Stored items
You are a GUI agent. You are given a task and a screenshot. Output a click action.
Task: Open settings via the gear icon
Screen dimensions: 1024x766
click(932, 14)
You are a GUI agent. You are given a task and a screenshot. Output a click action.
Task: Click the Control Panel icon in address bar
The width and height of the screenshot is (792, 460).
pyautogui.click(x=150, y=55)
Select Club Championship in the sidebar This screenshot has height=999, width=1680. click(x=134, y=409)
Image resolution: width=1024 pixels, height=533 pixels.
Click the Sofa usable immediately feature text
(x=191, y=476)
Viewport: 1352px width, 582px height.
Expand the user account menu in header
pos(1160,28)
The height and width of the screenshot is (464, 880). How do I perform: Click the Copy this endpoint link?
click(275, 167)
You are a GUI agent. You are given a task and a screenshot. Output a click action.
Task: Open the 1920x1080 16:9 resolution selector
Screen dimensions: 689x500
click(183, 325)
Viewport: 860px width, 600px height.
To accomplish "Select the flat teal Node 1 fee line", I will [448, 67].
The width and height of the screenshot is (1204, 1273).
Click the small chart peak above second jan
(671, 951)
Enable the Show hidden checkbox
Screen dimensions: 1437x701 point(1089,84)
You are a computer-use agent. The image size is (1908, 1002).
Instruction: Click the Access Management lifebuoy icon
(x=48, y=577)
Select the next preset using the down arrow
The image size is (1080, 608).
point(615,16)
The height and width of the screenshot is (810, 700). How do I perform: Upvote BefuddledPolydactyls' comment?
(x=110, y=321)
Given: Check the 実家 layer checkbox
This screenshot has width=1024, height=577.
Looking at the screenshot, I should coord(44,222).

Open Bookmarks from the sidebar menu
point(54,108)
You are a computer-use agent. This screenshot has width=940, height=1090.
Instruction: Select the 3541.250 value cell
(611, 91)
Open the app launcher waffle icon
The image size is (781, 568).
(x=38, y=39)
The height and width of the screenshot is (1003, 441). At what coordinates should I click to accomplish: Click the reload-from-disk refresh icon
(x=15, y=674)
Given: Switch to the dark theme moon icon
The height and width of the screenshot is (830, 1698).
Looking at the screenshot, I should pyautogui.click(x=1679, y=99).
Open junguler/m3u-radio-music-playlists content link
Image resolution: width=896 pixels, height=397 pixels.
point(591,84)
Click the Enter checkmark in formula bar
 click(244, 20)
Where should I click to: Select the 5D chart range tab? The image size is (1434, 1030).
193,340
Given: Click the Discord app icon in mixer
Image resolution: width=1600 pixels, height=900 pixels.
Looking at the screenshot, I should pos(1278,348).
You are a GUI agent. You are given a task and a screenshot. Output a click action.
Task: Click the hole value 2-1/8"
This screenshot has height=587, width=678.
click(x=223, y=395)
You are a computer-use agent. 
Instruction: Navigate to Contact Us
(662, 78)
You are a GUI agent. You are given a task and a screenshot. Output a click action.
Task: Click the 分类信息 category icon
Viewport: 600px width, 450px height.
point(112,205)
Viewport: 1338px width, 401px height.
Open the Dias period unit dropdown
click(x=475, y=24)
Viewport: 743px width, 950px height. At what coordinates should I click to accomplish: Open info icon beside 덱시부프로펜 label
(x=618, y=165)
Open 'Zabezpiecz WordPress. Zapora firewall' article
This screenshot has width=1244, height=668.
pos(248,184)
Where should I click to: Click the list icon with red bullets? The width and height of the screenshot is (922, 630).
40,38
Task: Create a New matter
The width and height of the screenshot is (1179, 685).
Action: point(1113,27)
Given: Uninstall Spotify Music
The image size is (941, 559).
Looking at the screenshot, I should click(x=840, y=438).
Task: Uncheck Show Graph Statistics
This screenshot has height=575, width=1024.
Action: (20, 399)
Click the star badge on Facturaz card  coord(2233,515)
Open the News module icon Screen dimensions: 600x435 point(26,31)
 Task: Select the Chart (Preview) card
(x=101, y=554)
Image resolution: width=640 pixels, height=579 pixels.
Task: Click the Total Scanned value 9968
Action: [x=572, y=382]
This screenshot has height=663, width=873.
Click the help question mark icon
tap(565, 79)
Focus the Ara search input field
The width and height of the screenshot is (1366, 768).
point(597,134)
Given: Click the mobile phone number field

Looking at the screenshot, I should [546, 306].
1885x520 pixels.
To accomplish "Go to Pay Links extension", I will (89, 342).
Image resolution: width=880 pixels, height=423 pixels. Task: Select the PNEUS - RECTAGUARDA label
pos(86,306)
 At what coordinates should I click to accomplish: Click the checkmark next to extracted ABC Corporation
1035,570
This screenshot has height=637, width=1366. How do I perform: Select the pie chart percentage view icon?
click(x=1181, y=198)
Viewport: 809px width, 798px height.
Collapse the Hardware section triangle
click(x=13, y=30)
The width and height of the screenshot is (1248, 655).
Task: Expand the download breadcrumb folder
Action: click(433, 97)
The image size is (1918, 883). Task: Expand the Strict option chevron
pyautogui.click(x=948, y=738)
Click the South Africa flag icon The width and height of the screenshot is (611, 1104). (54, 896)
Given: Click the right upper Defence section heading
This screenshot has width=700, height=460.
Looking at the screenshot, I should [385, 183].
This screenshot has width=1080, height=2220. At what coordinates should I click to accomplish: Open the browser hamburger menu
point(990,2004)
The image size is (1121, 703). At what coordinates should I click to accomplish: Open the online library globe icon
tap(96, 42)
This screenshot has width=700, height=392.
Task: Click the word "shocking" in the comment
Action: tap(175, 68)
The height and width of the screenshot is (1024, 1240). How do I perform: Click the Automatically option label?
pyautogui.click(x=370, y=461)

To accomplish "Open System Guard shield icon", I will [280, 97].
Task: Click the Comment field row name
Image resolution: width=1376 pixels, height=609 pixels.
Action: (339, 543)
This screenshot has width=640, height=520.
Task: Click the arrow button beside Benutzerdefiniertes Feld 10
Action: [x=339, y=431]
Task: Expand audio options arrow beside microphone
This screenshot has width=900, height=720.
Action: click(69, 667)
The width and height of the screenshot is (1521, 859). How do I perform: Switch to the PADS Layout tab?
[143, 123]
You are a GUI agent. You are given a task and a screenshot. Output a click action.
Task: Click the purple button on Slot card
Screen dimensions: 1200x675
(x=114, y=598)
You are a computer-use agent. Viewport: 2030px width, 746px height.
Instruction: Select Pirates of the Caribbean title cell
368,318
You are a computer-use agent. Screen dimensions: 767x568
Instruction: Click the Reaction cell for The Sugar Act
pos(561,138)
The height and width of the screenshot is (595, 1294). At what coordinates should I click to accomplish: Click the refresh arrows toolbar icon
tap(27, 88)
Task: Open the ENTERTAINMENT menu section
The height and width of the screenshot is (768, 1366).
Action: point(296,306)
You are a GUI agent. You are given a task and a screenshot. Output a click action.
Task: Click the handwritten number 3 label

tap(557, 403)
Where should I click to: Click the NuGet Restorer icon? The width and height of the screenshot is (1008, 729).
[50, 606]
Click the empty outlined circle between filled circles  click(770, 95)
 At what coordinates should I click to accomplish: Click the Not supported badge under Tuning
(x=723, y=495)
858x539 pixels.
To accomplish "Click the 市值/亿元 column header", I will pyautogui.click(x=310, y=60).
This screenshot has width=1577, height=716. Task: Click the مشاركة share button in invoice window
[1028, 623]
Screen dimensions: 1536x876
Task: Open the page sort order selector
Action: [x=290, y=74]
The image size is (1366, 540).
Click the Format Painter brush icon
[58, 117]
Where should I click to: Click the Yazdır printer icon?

What this task involves | From the first line of the records above down to the line containing "Task: Click the Control", repeat each line exactly as written. Include both of those lines and add nothing.

Response area |
You are a GUI agent. You are given a task and a screenshot. Output a click action.
Task: Open settings via the gear icon
Screen dimensions: 1024x766
click(932, 14)
You are a GUI agent. You are given a task and a screenshot. Output a click action.
Task: Click the Control Panel icon in address bar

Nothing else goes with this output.